Every line of the records below that holds the word "column" should be copied out.

● ● ● ●

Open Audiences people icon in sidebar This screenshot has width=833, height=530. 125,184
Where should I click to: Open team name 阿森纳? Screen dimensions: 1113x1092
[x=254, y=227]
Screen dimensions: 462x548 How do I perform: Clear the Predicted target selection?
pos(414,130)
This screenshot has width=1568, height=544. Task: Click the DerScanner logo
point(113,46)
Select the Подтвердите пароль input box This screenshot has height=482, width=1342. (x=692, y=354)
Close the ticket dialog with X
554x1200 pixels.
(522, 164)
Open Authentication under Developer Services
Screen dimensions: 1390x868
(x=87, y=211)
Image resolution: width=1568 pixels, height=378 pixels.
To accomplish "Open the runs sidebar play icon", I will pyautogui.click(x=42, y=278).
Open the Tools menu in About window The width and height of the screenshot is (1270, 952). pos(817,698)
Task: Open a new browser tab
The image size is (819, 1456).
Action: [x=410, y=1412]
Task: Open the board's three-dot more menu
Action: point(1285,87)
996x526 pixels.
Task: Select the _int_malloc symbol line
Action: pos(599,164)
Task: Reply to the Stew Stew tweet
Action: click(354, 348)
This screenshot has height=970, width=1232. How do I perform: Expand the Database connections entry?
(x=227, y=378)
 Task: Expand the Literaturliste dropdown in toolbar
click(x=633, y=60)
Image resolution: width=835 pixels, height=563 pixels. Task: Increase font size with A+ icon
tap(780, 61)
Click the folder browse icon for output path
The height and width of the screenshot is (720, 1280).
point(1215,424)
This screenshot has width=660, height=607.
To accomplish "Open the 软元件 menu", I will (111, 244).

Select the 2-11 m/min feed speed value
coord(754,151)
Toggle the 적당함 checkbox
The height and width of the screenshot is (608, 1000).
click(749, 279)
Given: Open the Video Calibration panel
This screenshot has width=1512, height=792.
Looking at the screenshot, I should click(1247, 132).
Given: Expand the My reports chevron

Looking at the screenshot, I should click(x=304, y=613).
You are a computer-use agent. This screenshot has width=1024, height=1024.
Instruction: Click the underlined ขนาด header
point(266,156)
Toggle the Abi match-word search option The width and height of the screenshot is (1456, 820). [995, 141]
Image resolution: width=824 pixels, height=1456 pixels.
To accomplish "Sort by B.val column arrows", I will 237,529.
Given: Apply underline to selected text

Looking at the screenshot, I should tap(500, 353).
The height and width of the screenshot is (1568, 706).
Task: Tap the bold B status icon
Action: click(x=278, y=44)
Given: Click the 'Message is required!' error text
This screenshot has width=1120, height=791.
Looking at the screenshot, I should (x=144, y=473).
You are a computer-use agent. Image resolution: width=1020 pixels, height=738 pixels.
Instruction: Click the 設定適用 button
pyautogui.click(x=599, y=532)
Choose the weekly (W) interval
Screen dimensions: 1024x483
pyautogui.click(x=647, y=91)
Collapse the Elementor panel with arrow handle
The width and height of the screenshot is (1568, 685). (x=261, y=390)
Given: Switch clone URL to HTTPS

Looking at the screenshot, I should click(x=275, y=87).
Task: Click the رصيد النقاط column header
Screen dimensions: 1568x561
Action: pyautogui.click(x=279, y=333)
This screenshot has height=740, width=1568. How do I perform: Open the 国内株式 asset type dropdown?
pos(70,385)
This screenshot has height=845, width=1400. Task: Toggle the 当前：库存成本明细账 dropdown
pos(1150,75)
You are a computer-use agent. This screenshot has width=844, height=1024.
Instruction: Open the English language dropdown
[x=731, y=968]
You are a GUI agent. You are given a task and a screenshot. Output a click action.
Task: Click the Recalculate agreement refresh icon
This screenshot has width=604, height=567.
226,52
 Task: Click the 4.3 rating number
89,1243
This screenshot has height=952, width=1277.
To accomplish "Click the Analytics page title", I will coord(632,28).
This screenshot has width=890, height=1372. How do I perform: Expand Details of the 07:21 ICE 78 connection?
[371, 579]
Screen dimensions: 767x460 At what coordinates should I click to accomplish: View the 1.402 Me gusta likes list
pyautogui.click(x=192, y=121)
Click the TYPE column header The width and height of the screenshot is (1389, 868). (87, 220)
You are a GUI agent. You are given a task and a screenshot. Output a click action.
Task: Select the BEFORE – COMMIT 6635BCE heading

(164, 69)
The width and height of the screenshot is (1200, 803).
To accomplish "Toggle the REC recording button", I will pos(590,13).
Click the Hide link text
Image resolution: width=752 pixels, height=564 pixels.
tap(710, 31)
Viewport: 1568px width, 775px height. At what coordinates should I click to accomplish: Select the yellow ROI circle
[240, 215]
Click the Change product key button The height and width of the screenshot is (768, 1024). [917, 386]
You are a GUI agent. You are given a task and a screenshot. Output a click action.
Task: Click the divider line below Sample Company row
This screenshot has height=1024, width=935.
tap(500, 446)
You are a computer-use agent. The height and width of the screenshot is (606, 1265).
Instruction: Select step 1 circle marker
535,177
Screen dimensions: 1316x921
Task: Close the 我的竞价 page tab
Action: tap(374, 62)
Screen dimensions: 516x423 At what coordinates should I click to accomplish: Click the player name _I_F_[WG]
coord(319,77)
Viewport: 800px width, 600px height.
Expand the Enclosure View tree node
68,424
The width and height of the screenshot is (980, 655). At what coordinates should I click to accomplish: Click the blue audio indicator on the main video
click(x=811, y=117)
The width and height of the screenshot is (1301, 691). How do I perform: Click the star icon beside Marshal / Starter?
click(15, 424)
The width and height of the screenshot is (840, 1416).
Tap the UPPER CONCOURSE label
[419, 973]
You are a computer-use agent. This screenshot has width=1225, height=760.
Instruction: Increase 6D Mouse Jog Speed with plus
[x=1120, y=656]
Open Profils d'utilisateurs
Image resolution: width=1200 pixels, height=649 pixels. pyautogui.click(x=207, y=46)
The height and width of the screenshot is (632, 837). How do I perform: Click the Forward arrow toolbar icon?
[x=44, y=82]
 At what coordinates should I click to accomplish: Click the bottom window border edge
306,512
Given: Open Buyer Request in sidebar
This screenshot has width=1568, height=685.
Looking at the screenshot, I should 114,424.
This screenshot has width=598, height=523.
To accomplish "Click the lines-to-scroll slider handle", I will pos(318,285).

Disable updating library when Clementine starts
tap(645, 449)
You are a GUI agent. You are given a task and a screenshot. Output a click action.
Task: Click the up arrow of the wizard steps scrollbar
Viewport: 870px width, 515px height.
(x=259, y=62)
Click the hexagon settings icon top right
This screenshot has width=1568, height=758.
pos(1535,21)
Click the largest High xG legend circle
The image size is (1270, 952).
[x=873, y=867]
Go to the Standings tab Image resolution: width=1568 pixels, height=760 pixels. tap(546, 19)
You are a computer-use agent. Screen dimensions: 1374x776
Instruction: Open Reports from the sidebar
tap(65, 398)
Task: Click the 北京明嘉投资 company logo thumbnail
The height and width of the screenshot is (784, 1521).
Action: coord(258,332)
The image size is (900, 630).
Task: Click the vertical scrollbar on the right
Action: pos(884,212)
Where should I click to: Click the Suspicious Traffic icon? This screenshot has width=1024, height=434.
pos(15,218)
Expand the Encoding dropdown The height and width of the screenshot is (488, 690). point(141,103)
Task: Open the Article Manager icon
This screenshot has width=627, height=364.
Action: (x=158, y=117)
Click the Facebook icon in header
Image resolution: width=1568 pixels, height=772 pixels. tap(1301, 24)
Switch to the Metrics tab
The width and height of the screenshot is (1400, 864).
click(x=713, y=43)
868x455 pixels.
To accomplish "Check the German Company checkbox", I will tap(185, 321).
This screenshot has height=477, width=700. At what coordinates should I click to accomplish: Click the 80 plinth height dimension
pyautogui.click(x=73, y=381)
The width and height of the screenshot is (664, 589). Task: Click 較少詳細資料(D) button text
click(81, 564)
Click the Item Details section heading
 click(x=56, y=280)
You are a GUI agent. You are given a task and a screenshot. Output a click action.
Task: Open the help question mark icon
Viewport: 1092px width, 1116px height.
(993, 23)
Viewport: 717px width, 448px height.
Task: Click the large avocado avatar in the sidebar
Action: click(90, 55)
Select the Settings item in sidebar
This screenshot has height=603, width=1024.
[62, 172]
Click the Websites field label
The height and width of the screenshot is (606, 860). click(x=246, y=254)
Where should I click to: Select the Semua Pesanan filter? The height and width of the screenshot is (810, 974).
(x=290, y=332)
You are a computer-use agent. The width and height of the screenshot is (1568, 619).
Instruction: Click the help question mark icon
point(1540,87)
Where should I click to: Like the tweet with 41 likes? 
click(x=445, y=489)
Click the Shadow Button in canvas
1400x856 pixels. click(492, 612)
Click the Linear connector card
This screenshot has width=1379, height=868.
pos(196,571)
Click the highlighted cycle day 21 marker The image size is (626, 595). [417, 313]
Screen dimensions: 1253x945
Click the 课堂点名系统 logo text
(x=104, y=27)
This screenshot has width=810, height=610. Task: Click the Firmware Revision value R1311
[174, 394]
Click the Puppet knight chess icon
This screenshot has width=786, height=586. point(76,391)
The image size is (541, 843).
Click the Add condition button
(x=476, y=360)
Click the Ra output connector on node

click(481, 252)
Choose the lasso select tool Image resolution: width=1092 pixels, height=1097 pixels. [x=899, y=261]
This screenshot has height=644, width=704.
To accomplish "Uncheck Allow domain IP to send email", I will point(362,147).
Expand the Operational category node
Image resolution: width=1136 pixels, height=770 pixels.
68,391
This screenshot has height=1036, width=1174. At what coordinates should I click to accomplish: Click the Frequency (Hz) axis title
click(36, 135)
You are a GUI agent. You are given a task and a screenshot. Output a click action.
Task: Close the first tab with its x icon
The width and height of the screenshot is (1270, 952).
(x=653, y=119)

● ● ● ●

_Answer section_
To accomplish "Sort by B.val column arrows", I will 237,529.
Task: Click the رصيد النقاط column header
Click the TYPE column header The width and height of the screenshot is (1389, 868). (87, 220)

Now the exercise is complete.